Cette hypoprotéinémie débouche sur la formation typique d’un œdème sous la mâchoire (« signe de la bouteille »).

Les douves adultes hématophages provoquent une diminution du nombre des globules rouges et une perte en fer, d’où l’apparition d’une anémie.

L’infestation induit une diminution de l’appétit et une perturbation de la digestion. Les bovins infestés présentent souvent des selles ramollies, vraisemblablement en relation avec une mauvaise digestion intestinale et une sécrétion de bile de moins bonne qualité.

Facteurs de risque

L’humidité des pâturages conditionne l’existence de la limnée. Les gîtes à limnées sont des zones où l’humidité constante permet l’établissement du peuplement de limnées abondant et pérenne : prairies humides en toutes saisons, caractérisées par des ajoncs et renoncules, rives basses des ruisseaux et rivières à débit lent, bords d’étang.

Les gîtes temporaires sont des zones humides périodiquement et permettent le développement des limnées de manière saisonnière. Ce sont par exemple les zones de piétinement autour des points d’eau, les ornières faites par le tracteur, les empreintes de sabots, les eaux de ruissellement.

La sécheresse tue la limnée. Les œufs de douve et les métacercaires ne résistent pas à la dessication. Paradoxalement, le danger de fasciolose est accru lors des sécheresses car les animaux pâturent dans les zones humides où le cycle parasitaire se réalise d’autant plus facilement qu’il y a une densité animale élevée dans ces parcelles.

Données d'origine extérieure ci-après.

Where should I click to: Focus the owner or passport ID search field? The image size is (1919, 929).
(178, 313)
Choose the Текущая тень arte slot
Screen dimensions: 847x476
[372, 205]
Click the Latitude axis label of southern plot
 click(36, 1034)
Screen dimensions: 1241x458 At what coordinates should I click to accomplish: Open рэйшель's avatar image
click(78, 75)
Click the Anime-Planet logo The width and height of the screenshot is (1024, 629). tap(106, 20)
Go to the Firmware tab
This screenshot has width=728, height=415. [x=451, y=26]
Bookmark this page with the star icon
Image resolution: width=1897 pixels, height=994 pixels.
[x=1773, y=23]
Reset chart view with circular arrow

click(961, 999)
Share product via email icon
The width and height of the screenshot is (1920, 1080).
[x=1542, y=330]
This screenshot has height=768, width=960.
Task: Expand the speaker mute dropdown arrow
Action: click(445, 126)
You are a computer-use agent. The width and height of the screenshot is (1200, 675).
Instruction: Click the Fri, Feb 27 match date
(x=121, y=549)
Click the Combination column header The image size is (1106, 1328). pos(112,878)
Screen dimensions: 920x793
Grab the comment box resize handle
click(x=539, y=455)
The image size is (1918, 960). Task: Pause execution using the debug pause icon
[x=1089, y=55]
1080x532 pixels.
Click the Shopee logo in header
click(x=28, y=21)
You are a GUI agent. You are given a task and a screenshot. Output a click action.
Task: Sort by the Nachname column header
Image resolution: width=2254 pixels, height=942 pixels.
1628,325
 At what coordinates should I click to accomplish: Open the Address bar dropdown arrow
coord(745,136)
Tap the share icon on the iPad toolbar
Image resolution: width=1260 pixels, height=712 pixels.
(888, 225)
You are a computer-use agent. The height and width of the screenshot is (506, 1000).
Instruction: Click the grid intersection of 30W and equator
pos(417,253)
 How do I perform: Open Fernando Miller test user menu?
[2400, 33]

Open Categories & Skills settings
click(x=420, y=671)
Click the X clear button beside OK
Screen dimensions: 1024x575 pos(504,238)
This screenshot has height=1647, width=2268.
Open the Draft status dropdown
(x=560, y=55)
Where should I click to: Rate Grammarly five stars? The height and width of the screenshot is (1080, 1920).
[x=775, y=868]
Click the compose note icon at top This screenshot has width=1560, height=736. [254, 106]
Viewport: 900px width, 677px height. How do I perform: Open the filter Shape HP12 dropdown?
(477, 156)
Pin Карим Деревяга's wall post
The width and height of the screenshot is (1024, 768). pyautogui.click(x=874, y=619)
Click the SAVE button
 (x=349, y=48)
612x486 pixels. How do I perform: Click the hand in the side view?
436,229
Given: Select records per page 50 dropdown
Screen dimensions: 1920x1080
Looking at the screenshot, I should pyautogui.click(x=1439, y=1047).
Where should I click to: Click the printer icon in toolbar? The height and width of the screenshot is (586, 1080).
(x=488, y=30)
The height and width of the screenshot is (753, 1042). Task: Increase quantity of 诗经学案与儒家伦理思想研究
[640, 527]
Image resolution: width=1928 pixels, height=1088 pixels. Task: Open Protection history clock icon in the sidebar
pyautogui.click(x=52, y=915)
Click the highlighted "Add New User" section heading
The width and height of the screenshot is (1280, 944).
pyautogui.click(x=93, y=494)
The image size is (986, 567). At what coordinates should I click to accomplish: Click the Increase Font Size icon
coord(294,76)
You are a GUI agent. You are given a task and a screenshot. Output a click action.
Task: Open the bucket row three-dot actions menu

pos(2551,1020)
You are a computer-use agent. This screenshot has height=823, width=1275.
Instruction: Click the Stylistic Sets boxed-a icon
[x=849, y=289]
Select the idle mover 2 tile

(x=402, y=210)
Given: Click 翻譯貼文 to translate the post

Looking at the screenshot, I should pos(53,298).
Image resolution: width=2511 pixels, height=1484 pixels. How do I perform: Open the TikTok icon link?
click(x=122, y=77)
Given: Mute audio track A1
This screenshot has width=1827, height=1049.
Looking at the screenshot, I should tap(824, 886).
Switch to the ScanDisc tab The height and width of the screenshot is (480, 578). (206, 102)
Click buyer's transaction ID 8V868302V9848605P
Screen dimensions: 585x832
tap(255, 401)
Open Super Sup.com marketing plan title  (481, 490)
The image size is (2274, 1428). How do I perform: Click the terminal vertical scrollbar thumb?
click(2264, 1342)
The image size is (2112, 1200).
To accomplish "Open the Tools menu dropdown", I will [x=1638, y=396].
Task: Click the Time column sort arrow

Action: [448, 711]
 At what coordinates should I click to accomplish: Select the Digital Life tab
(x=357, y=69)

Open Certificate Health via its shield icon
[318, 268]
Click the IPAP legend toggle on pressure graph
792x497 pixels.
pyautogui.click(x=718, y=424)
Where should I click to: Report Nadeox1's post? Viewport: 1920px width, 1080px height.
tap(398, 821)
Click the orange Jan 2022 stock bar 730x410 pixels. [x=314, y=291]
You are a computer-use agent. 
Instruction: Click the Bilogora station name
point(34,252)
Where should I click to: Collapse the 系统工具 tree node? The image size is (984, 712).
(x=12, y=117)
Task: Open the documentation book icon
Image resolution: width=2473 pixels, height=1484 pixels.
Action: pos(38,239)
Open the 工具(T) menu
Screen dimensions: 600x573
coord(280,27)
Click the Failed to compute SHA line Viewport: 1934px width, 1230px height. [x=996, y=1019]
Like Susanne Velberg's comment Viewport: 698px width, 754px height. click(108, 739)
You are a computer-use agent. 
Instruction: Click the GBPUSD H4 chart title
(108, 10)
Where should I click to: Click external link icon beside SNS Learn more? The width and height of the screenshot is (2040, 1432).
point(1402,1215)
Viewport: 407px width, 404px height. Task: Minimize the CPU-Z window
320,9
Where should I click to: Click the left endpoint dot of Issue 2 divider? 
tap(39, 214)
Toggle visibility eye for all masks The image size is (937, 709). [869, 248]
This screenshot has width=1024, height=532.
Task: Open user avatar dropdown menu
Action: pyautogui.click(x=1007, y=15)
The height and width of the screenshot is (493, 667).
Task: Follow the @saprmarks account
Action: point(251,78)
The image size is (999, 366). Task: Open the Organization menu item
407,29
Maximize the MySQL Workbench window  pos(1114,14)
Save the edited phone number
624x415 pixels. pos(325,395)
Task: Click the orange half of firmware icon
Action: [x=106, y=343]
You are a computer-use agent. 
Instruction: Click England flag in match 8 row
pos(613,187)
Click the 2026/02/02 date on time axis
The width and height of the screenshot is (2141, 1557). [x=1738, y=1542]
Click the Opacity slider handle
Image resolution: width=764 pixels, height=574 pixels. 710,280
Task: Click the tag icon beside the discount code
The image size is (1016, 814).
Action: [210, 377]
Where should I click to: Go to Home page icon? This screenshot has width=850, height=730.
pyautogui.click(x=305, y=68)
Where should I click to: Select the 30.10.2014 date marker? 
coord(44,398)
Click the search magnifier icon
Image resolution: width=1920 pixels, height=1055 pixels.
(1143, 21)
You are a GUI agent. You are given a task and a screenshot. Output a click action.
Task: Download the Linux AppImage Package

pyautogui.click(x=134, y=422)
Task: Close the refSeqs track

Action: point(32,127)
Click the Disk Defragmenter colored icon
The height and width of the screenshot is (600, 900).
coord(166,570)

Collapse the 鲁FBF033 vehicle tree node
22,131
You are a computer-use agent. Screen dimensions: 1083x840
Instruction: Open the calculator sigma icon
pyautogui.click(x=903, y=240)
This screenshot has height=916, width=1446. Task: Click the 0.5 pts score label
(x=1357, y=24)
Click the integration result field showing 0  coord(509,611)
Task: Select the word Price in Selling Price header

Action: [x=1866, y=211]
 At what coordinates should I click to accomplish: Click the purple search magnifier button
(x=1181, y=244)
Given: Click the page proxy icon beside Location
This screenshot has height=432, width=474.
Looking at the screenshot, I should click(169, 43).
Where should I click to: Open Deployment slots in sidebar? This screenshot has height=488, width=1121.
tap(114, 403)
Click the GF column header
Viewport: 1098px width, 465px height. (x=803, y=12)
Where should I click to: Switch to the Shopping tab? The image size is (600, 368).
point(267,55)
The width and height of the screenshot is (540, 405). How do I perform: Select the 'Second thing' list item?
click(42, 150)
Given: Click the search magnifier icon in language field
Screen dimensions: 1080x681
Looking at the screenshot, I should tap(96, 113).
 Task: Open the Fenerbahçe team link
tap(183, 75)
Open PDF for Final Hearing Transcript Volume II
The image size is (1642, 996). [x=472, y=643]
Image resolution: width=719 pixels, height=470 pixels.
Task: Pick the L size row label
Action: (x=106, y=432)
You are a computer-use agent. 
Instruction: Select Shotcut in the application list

Les animaux peuvent s’infester dès la mise à l’herbe par l’ingestion des métacercaires ayant survécu à l’hiver. Du fait de la disponibilité fourragère importante, les animaux fréquentent peu les zones humides et boueuses. Le risque est donc limité.

En revanche, L’automne est la principale période d’infestation des bovins, lourde de répercussions zootechniques et médicales. Dès les premières précipitations, les limnées reprennent leur activité et émettent les larves de douves (cercaires), responsable d’une forte contamination autour des gîtes. La raréfaction de l’herbe conduit les bovins vers les zones à risque où ils se contaminent de façon multiple et répétée.

Évaluation de la douve dans un troupeau

La pâture reste le meilleur indicateur. La seule prévention est l’identification des gîtes à limnées et l’interdiction l’accès de ces zones à risque aux reproducteurs et génisses.

Le diagnostic n’est pas si simple.

  • Les retours d’abattoir sont très peu fiables : l’absence de résultat ne signifie pas absence de douve.
  • Le diagnostic coprologique est très spécifique mais la ponte est faible et intermittente. Il n’y a pas de relation entre la charge parasitaire et le nombre d’œufs présents dans les matières fécales. Seul un résultat positif compte. Un seul œuf détecté chez un animal doit permettre de considérer le lot comme infesté et conduire au traitement.
  • La sérologie dans le lait est peu sensible. Les troupeaux fortement infestés sont détectés.
  • La sérologie sur un mélange de sérums de 6 – 10 animaux sentinelles permet d’estimer l’infestation du lot.

Les anticorps sont d’apparition précoce. La sérologie est positive 2 à 6 semaines après l’infestation. Les anticorps persistent jusqu’à 6 mois après la disparition des parasites adultes.

 

Traitement

Une fois l’existence du risque établi, le dispositif de lutte repose sur des mesures agronomiques dans les pâtures et/ou l’administration d’un traitement curatif.

En fonction du spectre d’action du vermifuge, le traitement doit intervenir au courant de l’automne (produit larvicide-adulticide) ou au début de l’hiver (adulticide). 

Les produits sur le marché sont actuellement interdits en production laitière, ce qui implique de traiter les vaches lors du tarissement, période pas nécessairement compatible avec le cycle du parasite.